# Kaynak metin
● ● ● ● ●
Allah Resûlü’nün (s.a.v.) Adî b. Hatim’e söylediği: ”Ömrün vefa ederse, and olsun ki, adamın avuç dolusu altın ile çıkacağını göreceksin” sözleri, bu durumun pek yakın bir zamanda gerçekleşeceğini göstermektedir. Öyle ki Ashâb-ı Kiram’dan uzun yaşayan kimseler bunu görebilecektir. Nitekim bu durum, Ömer b. Abdülaziz (r.a.) döneminde gerçekleşmiştir.

Resûlullah’ın (s.a.v.) Müslüman ümmetinin bolluk ve zenginlikle karşılaşacağını haber veren hadisleri pek çoktur. Bunlardan birisi de şudur: “Sadaka veriniz, muhakkak öyle bir zaman gelecek ki, kişi sadakasını alarak yola koyulacak, onu alacak kimse bulamayacak. Adam: ”Dün bu sadakanı getirmiş olsaydın onu kabul edebilirdim, fakat bugün benim bu sadakaya ihtiyacım yoktur” diyecek. (İbn Hacer el-Askalânî, Fethu ’l-Bârî, c. III, s. 181.)

İslâm’ın adalet anlayışı ve yönetimin başındakilerin güvenirliği sayesinde refah, bolluk ve zenginlik öyle bir sınıra ulaşmıştı ki her hak sahibi devlet hazinesindeki hakkını şikâyet etmeden, istemeden ve haksızlığa uğramadan alabiliyordu. Aynı şekilde her borçlu borcunu ödeyince bekârlar evleniyor ve toplumda evlenemeyen kimse kalmıyordu. (bkz. Aynî, Umdetu’l-Kârî, c. XVI, s. 135.)

İslam toprakları Ömer b. Abdülaziz döneminden önce bile, İslam adaletiyle mutluluğa kavuşmuş ve o topraklarda mallar dolup taşmıştı. Bu durum, Ömer b. el-Hattab (r.a.) döneminde gerçekleşmişti. Resûlullah’ın (s.a.v.) Yemen’e gönderdiği ve ondan sonra da Hz. Ebubekir (r.a.) ve Ömer’in (r.a) de aynı görevde bıraktığı Muaz b. Cebel (r.a.), İslâm’ın egemenliğinden birkaç sene sonra, orada zekât alacak tek bir kişi bulamayacak hâle gelmişti. Bu sebeple, topladığı zekâtı İslâm halifeliğinin merkezi Medine’deki Hz. Ömer’e (r.a.) göndermişti.
● ● ● ● ●
# Görev yönergesi
Bolluk ve zenginlik konulu metne göre Muaz b. Cebel, zekât alacak kimse bulamayınca topladığı zekâtı kime gönderdi?
● ● ● ● ●
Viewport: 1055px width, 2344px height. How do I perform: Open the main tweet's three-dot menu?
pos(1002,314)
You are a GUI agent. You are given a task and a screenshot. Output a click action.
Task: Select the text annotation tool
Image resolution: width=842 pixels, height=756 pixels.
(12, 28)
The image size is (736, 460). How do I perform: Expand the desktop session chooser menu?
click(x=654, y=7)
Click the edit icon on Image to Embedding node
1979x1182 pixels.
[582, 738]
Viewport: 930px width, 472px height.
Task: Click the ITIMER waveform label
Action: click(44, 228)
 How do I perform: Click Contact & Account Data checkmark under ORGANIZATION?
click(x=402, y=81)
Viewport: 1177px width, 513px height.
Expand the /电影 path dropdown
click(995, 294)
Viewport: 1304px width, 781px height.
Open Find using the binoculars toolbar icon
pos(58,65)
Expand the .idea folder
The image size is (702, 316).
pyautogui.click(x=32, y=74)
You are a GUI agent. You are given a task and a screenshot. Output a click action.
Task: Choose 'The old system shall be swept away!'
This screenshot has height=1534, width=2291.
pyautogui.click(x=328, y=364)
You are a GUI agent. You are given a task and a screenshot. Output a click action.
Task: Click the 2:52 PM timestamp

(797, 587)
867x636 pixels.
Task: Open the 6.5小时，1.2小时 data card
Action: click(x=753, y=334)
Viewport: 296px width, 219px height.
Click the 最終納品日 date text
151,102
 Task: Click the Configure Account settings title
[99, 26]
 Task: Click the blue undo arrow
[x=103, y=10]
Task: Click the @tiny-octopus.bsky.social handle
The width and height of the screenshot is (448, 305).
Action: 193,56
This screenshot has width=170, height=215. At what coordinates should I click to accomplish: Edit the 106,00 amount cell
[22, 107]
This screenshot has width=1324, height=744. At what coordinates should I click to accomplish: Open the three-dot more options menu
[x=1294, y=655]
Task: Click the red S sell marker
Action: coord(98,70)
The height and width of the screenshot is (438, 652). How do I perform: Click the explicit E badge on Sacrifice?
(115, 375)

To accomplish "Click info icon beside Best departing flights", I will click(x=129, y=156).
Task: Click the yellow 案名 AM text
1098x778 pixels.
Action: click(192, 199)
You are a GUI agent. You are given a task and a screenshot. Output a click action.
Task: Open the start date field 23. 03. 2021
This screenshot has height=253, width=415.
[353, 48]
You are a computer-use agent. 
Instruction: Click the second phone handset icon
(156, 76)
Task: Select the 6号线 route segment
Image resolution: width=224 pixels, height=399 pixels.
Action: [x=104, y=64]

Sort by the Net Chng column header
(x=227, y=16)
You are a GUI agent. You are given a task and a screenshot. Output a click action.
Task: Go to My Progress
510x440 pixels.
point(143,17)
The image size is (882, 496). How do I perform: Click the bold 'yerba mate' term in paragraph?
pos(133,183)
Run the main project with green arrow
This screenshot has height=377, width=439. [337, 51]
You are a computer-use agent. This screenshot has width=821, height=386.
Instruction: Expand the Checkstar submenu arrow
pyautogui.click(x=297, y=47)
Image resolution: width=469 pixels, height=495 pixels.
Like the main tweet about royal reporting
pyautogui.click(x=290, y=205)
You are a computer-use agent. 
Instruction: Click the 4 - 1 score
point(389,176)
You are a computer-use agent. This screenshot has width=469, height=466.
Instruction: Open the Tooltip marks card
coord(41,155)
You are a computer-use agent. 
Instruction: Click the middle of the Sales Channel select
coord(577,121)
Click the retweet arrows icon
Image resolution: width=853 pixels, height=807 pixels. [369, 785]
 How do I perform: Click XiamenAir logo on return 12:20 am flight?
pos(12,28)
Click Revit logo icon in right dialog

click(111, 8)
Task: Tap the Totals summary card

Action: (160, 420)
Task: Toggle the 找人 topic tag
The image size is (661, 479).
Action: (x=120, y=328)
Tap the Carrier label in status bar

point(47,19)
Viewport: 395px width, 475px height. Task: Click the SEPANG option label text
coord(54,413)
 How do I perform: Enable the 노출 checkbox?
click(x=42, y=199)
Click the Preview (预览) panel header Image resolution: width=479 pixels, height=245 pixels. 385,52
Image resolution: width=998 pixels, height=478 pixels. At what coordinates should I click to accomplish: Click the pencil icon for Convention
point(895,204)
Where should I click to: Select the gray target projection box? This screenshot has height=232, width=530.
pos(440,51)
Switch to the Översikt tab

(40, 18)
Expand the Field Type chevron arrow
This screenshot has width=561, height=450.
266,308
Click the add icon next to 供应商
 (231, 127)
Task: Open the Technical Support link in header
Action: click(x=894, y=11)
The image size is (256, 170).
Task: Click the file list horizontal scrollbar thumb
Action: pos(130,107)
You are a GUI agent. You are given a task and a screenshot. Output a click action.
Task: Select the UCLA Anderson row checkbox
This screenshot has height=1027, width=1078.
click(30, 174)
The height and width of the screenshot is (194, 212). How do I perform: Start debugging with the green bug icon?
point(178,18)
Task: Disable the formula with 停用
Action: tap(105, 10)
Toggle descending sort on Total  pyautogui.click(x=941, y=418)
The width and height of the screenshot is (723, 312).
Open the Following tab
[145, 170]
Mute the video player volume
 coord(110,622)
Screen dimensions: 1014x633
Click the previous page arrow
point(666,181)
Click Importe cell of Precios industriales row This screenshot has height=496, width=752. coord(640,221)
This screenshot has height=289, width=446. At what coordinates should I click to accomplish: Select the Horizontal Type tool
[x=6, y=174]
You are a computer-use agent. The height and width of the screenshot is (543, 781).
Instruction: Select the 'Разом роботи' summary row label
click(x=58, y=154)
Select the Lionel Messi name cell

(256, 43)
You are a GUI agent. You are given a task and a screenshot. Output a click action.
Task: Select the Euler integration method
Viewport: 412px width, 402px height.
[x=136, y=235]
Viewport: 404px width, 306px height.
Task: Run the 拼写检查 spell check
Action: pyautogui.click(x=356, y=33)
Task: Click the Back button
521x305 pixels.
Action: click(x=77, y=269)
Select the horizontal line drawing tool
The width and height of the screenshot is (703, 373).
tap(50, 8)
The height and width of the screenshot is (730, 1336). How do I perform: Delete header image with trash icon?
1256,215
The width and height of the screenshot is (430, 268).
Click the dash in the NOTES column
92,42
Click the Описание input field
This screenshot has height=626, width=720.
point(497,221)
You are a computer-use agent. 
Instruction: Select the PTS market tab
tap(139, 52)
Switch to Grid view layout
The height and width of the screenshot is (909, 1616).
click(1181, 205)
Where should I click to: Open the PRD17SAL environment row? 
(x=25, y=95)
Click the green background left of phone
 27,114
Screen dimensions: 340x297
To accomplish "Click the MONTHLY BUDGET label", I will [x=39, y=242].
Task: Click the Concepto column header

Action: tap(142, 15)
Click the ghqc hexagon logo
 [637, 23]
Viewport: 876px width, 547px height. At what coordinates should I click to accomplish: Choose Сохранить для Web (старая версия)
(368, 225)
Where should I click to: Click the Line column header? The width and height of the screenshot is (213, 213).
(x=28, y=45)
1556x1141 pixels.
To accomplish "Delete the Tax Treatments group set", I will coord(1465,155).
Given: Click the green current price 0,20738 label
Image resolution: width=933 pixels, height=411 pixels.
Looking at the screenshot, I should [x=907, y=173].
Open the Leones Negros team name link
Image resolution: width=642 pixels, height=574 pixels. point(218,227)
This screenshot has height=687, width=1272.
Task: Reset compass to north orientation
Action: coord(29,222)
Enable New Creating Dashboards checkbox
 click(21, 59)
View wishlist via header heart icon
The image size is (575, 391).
● ● ● ● ●
# Görev çıktısı
Medine'deki Hz. Ömer'e gönderdi.